Stored data
::::

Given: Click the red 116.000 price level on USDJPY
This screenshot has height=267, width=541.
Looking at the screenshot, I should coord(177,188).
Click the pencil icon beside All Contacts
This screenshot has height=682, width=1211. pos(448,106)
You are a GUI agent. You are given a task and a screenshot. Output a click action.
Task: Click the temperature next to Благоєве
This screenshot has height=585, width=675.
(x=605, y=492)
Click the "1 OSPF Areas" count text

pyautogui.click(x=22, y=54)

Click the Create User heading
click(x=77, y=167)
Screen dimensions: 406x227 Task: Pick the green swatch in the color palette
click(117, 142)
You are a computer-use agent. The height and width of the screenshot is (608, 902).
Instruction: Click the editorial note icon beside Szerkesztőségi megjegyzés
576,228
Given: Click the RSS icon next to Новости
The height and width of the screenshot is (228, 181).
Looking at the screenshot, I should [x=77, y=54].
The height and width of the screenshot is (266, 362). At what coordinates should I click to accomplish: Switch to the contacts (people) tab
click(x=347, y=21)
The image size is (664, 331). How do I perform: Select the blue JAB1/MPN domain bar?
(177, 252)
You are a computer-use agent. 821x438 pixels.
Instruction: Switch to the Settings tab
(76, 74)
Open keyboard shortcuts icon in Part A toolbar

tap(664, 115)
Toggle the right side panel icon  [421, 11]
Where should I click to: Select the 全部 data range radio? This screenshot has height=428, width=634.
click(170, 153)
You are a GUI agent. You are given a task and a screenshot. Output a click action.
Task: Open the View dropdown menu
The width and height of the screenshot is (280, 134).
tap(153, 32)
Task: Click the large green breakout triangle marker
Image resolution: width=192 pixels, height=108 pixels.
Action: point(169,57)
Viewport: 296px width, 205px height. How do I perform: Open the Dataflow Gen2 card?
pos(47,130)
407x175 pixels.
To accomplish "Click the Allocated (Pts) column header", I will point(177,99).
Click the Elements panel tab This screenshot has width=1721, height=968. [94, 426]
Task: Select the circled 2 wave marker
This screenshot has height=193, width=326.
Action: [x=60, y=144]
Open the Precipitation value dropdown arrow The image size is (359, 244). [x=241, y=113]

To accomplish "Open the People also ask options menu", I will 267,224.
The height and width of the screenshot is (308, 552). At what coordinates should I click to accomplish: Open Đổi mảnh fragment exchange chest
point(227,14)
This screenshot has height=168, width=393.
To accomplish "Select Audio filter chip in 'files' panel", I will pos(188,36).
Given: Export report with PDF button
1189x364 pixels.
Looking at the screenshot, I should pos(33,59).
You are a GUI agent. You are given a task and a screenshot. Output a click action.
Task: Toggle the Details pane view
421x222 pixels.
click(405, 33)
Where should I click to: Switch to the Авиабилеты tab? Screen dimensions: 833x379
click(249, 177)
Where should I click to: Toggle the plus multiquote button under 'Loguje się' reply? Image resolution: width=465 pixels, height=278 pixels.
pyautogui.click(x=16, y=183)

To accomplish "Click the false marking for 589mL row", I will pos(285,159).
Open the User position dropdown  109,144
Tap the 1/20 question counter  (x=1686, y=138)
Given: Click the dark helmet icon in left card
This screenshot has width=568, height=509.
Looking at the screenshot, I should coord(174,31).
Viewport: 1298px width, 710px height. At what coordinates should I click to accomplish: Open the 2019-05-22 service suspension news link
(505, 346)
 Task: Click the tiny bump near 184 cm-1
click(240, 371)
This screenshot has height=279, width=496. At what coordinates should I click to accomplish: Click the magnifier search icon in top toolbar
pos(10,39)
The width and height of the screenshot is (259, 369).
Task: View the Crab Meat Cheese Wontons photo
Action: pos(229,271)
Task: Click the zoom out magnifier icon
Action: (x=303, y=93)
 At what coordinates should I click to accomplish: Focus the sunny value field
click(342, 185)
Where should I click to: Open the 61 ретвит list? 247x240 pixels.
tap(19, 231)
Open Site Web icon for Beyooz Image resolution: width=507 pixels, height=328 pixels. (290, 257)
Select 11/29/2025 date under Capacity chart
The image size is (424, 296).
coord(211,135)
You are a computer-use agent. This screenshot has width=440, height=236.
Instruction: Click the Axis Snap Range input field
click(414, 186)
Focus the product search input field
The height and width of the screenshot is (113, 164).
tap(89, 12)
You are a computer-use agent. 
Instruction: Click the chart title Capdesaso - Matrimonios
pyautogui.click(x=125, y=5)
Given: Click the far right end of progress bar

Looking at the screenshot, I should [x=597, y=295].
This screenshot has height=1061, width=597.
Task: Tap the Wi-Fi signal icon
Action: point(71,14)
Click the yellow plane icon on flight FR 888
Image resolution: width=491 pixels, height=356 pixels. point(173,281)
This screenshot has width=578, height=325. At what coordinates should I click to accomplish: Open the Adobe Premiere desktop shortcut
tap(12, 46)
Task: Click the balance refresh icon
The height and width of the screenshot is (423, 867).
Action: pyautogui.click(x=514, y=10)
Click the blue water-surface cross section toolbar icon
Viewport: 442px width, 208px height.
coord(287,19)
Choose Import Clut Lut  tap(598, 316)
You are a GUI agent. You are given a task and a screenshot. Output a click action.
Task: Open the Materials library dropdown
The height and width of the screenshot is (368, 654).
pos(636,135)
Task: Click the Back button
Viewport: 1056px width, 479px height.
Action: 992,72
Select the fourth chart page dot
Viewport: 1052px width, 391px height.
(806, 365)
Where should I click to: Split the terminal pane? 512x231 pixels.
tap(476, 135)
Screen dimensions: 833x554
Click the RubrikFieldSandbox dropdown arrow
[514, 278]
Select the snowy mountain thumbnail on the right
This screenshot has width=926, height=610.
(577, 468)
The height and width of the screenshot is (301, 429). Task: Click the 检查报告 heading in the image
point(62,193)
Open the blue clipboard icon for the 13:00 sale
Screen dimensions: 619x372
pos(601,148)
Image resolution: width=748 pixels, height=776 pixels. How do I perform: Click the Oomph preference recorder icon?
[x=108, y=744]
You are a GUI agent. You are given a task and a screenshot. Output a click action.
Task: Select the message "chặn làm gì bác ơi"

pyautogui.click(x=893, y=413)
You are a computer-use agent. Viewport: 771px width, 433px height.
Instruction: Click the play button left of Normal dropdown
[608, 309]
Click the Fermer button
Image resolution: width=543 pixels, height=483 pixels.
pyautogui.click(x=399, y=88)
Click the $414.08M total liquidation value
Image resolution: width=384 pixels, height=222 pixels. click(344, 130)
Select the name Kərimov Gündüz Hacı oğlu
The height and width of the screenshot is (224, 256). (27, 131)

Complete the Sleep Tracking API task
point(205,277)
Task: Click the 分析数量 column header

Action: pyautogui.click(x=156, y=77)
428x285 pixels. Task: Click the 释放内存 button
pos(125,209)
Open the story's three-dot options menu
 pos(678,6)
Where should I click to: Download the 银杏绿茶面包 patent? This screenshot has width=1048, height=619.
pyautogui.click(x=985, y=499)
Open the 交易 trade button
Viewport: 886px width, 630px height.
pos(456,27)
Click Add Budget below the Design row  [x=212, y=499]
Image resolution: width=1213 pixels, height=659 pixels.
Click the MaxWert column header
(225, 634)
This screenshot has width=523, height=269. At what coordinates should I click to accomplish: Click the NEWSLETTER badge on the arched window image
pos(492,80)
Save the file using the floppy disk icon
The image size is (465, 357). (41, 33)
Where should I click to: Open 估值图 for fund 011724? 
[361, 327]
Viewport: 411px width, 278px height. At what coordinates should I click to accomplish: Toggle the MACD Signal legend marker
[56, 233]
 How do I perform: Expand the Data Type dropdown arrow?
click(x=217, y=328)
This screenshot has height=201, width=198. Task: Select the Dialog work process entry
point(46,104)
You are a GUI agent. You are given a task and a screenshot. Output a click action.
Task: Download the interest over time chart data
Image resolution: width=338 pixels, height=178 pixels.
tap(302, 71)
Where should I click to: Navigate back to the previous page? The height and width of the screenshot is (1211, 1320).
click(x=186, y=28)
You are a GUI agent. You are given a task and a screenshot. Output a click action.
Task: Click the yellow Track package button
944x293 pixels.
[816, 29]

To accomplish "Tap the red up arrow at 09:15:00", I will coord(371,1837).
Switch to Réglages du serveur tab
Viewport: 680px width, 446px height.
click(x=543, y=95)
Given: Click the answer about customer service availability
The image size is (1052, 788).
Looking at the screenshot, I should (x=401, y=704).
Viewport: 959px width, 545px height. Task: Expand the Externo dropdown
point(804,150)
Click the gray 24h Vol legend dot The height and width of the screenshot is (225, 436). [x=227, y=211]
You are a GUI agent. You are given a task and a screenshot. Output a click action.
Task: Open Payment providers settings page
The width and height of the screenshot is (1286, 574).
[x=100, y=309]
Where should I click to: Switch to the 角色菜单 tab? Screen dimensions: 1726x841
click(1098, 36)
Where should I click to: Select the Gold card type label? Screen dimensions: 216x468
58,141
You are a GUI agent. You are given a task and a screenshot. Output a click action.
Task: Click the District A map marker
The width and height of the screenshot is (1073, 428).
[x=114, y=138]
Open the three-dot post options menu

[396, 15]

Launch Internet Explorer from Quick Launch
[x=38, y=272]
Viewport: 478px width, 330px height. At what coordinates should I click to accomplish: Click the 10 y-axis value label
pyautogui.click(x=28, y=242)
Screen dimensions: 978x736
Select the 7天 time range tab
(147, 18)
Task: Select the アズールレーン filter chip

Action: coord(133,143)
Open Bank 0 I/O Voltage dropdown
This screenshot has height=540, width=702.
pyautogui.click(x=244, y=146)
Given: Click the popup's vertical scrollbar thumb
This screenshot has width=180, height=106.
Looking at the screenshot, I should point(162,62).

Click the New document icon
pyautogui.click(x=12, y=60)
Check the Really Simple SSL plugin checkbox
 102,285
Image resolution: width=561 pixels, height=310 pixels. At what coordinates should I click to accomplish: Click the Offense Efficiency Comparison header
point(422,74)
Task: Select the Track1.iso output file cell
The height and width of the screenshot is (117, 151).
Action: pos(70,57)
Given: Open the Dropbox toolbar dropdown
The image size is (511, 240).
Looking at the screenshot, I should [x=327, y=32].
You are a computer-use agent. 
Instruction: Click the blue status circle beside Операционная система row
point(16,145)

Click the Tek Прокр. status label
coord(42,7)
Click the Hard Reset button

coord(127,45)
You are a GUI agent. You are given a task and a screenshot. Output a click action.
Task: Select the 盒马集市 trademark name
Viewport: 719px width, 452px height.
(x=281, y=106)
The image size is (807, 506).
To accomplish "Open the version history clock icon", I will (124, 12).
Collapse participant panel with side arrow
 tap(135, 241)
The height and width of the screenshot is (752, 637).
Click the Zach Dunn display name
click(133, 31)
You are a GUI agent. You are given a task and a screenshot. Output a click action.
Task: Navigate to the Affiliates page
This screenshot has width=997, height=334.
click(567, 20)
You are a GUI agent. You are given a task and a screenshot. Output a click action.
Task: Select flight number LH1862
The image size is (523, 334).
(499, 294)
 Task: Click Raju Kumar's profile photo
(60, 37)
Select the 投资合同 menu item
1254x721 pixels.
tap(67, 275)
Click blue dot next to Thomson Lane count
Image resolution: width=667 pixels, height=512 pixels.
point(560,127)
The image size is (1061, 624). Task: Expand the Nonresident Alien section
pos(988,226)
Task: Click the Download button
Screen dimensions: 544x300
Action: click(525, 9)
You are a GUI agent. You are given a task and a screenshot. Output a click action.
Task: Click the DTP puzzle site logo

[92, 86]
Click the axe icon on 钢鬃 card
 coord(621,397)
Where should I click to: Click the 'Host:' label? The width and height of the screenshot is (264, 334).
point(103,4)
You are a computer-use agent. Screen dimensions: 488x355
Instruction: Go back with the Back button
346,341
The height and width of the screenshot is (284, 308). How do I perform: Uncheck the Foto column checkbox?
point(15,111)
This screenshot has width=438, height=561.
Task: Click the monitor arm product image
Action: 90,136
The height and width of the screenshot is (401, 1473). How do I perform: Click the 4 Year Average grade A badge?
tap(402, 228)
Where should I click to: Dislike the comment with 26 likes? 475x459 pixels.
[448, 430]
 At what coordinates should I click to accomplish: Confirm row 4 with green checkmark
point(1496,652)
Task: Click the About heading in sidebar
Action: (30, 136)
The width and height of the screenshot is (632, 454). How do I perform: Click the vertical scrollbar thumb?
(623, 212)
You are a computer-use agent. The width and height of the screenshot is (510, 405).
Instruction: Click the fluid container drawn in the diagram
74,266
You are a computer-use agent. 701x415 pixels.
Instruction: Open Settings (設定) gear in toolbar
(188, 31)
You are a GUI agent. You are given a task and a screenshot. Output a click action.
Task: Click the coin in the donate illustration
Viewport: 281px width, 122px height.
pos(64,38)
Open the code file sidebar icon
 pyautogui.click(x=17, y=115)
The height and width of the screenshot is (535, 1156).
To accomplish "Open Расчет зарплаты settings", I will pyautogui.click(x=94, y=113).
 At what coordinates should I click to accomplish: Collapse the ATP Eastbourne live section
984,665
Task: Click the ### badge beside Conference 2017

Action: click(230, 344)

::::

» **Exercise requirements**
The answer must be every line of the records that holds the string "will".

» **Output for this task**
To accomplish "Click the Allocated (Pts) column header", I will point(177,99).
To accomplish "Open the People also ask options menu", I will 267,224.
To accomplish "Select Audio filter chip in 'files' panel", I will pos(188,36).
To accomplish "Click the false marking for 589mL row", I will pos(285,159).
To accomplish "Tap the red up arrow at 09:15:00", I will coord(371,1837).
To accomplish "Open the version history clock icon", I will (124, 12).
To accomplish "Open Расчет зарплаты settings", I will pyautogui.click(x=94, y=113).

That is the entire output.